October 29, 2013
Fear Of Snakes May Have Triggered Evolution Of Close-Range Vision
[ Watch the Video: What Do Snakes Have To Do With Vision Evolution? ]
redOrbit Staff & Wire Reports - Your Universe Online
The study, which was published Monday in the journal Proceedings of the National Academy of Sciences, demonstrated that there are specific nerve cells located in the brains of rhesus macaque monkeys that respond to pictures of the slithering serpents.
That finding supports a theory originally put forward by University of California, Davis anthropology professor Lynne Isbell in 2006. In her study, Isbell hypothesized that our primate ancestors had evolved the ability to see well at close-range largely to locate and avoid dangerous snakes.
Working with colleagues from Toyama University and the University of Brasilia, her work analyzing rhesus macaque monkeys has found that the neurons that were sensitive to the snake images were more numerous than other nerve cells. They also had a stronger, quicker response than those firing in response to images of macaque faces or geometric figures. Isbell said the fact that primates are social in nature made the findings somewhat surprising.
“We're finding results consistent with the idea that snakes have exerted strong selective pressure on primates,” she explained. Both mammals and snakes that were large enough to consume them evolved at roughly the same time, approximately 100 million years ago.

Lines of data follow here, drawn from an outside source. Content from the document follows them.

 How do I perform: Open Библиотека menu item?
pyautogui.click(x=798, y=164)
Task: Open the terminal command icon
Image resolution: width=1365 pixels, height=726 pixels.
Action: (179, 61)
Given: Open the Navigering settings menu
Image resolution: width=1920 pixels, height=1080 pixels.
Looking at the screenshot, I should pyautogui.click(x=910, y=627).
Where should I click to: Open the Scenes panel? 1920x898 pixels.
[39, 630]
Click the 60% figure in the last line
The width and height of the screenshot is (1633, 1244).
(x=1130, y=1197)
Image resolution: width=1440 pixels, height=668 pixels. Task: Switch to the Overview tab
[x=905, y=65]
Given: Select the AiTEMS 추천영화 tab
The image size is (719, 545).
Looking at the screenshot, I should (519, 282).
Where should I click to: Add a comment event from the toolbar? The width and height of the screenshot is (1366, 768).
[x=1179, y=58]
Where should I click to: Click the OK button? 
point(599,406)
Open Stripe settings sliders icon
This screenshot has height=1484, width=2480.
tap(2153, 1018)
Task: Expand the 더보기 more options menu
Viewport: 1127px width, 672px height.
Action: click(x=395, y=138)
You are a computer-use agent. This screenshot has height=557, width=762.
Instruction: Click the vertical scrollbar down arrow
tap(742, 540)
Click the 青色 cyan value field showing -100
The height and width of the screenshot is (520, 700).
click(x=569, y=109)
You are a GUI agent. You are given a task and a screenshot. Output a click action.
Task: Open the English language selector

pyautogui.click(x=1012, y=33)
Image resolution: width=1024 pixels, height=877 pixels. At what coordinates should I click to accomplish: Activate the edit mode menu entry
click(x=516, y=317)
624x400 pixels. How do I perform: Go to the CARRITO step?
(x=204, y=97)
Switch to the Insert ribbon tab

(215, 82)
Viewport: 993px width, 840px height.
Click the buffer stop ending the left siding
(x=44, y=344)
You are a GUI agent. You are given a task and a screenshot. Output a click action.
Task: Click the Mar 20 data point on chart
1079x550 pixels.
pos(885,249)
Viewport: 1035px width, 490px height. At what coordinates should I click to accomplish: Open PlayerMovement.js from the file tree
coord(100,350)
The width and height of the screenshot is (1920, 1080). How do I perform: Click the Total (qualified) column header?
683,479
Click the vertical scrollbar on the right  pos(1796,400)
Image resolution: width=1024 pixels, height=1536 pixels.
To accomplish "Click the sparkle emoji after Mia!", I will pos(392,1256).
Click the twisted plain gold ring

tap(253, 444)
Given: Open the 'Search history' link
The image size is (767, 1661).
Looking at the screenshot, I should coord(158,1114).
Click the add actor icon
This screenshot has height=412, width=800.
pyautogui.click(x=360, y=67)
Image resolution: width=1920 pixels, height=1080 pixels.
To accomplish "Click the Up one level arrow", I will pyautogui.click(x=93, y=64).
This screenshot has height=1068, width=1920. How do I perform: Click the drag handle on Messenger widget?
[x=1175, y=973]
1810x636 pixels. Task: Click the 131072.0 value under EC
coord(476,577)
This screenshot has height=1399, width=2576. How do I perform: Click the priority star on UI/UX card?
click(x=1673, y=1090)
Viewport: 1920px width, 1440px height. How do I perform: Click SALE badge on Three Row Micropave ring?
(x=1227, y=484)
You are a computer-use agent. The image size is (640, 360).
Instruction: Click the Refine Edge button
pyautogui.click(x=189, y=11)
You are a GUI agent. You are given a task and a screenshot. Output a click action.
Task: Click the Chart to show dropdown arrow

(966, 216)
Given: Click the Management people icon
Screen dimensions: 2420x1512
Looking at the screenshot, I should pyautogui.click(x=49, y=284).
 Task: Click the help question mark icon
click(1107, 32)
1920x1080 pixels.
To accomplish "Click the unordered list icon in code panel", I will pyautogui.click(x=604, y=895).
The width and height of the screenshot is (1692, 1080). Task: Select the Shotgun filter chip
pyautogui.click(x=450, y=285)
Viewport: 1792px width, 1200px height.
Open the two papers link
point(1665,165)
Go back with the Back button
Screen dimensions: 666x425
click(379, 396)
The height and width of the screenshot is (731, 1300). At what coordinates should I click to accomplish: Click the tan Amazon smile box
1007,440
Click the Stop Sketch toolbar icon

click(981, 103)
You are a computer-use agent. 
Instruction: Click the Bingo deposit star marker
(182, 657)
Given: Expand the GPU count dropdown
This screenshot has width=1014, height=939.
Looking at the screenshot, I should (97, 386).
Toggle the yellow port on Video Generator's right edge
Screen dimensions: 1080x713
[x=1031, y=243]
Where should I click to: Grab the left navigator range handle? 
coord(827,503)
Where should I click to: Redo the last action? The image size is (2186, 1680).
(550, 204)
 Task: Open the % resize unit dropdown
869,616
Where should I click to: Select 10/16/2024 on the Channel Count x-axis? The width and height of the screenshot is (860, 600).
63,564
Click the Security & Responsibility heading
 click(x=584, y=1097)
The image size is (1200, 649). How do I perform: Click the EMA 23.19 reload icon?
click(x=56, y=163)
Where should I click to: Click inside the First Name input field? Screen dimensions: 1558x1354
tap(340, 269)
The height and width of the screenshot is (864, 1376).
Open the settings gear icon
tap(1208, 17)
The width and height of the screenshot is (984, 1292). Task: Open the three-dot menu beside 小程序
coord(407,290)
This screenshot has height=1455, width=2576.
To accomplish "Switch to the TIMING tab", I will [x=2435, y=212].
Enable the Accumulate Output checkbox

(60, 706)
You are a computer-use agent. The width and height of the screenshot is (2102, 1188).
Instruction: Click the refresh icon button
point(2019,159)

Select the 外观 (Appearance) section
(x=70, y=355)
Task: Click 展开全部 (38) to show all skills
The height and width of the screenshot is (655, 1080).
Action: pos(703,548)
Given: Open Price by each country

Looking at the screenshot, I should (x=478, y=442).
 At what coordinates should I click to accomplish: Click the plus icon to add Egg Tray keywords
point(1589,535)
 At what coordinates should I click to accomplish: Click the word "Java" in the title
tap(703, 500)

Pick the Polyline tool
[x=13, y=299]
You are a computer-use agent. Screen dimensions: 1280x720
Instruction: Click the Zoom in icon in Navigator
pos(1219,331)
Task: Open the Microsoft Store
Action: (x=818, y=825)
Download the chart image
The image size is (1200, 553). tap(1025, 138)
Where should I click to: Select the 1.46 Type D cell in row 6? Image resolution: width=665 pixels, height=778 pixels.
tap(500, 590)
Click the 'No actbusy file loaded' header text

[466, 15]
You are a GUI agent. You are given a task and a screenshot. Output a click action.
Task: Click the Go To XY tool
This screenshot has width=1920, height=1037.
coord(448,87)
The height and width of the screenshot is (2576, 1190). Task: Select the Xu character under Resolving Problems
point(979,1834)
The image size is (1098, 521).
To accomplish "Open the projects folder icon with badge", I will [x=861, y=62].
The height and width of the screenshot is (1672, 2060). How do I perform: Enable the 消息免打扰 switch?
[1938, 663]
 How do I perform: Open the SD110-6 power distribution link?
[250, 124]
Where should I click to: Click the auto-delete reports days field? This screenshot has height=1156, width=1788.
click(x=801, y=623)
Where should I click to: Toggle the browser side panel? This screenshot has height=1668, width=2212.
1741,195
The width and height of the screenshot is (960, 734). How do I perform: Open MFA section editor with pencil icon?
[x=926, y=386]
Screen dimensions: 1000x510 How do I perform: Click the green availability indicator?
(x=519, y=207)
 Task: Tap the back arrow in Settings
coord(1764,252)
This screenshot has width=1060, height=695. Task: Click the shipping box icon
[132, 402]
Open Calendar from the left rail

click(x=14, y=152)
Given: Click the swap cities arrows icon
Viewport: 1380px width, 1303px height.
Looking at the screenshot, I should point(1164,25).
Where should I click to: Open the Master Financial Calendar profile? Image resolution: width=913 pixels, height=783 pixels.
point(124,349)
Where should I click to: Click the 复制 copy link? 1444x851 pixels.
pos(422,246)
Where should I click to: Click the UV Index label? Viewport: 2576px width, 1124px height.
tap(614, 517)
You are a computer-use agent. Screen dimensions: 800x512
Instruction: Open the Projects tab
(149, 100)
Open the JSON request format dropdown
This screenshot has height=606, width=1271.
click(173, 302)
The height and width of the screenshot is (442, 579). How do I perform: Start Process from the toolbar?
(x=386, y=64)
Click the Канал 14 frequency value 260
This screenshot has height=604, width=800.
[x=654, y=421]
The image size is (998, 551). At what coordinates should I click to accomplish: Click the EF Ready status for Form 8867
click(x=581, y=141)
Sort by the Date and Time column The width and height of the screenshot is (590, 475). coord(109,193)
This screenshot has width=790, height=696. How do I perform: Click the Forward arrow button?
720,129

Venomous serpents are believed to have first appeared 40 million years later, sharing the trees and grasslands with primates, the study authors noted.
Working in the laboratory of professor Hisao Nishijo, the researchers analyzed the neural mechanisms that govern fear and other emotions in rhesus macaque monkeys – especially those that occur instinctively, without learning or memory.
Previous experts have used snakes to provoke fear in monkeys, and Nishijo believed that Isbell’s theory could explain what makes monkeys so afraid of snakes. Their research was an international collaboration under the Asian Core Program of the Japan Society for the Promotion of Science.
“The results show that the brain has special neural circuits to detect snakes, and this suggests that the neural circuits to detect snakes have been genetically encoded,” Nishijo said. The monkeys used in the experiment were raised in a walled colony, and had no previous experience with a real snake, the researchers said.
“I don't see another way to explain the sensitivity of these neurons to snakes except through an evolutionary path,” Isbell added, stating that she was happy to be working with neuroscientists on the project. “I don't do neuroscience and they don't do evolution, but we can put our brains together and I think it brings a wider perspective to neuroscience and new insights for evolution.”